Your objective — Say how many lines in the entries hold the word "antibody", and reply with that number only.

[Listed entries — start]

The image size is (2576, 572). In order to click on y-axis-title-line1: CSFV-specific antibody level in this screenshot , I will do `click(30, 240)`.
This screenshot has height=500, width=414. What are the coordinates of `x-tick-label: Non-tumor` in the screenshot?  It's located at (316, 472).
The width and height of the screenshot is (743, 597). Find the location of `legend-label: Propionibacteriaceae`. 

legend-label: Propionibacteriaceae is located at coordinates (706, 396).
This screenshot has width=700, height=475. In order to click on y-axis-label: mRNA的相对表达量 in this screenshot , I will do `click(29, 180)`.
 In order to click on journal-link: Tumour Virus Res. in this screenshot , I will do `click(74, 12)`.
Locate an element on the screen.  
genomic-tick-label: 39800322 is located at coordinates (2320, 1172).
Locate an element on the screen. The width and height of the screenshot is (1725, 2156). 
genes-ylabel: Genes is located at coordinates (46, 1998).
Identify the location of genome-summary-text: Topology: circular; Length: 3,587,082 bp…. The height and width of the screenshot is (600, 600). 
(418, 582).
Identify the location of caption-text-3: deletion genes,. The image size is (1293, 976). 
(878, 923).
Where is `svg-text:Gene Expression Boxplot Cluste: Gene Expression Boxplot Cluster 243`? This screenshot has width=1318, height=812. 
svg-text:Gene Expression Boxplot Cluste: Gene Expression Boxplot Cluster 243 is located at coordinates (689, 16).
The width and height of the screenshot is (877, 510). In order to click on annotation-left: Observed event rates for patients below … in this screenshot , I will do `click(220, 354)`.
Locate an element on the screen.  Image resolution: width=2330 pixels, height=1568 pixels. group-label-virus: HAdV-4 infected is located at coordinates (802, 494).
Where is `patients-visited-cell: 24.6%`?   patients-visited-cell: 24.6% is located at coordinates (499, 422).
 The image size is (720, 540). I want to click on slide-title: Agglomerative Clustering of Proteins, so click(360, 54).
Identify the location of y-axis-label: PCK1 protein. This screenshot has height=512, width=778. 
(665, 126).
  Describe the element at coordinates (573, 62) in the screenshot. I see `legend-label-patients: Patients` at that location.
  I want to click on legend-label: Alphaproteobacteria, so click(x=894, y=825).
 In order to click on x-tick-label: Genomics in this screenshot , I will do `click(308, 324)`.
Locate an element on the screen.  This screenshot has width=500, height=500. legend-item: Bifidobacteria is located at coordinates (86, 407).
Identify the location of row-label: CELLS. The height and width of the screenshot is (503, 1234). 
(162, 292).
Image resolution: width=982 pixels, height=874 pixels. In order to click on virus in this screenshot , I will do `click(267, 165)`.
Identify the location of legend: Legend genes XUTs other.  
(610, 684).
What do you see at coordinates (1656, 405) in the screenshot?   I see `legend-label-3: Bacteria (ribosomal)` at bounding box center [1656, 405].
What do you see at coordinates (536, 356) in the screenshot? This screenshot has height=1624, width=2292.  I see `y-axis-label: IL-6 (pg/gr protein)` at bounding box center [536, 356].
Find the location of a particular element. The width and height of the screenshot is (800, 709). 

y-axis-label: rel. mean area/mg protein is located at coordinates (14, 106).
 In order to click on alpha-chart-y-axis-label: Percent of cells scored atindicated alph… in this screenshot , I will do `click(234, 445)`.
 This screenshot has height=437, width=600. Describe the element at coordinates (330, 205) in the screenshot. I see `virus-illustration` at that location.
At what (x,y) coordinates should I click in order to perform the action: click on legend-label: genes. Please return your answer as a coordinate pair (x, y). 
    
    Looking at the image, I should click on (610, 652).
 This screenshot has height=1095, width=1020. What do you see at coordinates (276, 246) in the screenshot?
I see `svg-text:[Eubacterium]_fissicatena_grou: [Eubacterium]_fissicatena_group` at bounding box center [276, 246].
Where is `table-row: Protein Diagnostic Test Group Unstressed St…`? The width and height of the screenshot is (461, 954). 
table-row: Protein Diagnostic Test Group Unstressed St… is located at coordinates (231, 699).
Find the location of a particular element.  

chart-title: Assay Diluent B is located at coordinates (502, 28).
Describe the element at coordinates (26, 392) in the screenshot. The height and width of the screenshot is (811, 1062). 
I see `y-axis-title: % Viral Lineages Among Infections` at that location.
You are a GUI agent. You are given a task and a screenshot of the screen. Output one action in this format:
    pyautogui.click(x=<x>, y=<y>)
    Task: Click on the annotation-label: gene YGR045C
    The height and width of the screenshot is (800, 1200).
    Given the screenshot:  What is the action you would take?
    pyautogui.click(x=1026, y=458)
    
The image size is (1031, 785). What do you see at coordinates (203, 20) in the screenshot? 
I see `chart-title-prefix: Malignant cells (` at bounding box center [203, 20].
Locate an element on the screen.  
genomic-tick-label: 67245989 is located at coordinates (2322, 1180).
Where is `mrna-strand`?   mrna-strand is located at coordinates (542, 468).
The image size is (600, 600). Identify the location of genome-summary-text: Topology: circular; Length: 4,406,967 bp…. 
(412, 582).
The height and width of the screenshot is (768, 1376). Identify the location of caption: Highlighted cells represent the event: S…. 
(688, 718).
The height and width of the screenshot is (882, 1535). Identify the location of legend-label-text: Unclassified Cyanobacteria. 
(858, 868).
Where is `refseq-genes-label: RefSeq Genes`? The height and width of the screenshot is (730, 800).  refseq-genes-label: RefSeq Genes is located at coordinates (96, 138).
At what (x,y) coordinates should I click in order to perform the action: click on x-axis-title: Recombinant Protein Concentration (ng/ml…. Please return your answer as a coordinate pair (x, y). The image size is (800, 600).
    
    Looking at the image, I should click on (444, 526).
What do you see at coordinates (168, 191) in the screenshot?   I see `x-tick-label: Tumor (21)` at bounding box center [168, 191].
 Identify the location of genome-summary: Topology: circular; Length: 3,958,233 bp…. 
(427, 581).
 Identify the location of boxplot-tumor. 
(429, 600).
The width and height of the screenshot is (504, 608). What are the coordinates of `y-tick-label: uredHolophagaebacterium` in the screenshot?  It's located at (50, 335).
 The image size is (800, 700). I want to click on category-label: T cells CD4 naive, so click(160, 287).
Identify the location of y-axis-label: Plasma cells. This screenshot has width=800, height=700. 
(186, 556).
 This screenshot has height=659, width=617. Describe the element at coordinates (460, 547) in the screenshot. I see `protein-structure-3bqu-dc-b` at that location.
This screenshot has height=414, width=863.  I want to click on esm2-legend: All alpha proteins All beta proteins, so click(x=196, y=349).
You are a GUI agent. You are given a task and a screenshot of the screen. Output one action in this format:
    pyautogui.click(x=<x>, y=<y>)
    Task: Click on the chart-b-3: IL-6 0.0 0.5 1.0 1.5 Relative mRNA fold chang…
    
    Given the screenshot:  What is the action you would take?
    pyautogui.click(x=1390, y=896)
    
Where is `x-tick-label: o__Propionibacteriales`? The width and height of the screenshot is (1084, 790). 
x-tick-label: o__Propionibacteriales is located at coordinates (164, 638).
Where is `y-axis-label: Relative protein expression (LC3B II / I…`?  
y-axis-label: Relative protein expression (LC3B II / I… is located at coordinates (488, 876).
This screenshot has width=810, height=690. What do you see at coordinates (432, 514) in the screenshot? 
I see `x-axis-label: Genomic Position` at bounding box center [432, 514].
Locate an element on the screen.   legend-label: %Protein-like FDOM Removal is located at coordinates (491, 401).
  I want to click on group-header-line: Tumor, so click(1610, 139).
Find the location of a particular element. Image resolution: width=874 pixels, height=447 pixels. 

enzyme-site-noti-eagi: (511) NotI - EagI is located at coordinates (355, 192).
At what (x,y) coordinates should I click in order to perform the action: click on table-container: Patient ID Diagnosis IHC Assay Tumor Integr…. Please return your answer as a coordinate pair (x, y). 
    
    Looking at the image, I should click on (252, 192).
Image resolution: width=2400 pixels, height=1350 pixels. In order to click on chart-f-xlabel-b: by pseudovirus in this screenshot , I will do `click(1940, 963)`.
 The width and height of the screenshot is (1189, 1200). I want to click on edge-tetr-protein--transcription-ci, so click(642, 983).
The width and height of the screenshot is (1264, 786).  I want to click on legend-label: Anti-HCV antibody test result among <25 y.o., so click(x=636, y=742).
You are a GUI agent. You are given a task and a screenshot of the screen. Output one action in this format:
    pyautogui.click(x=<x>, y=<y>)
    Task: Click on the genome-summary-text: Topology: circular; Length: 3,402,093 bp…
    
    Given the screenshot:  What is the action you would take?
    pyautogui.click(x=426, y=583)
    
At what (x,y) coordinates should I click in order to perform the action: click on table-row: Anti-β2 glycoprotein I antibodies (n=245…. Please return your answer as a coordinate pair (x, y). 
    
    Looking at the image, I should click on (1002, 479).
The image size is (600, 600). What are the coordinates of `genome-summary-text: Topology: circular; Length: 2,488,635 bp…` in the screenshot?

[Listed entries — finish]

Problem solution — 2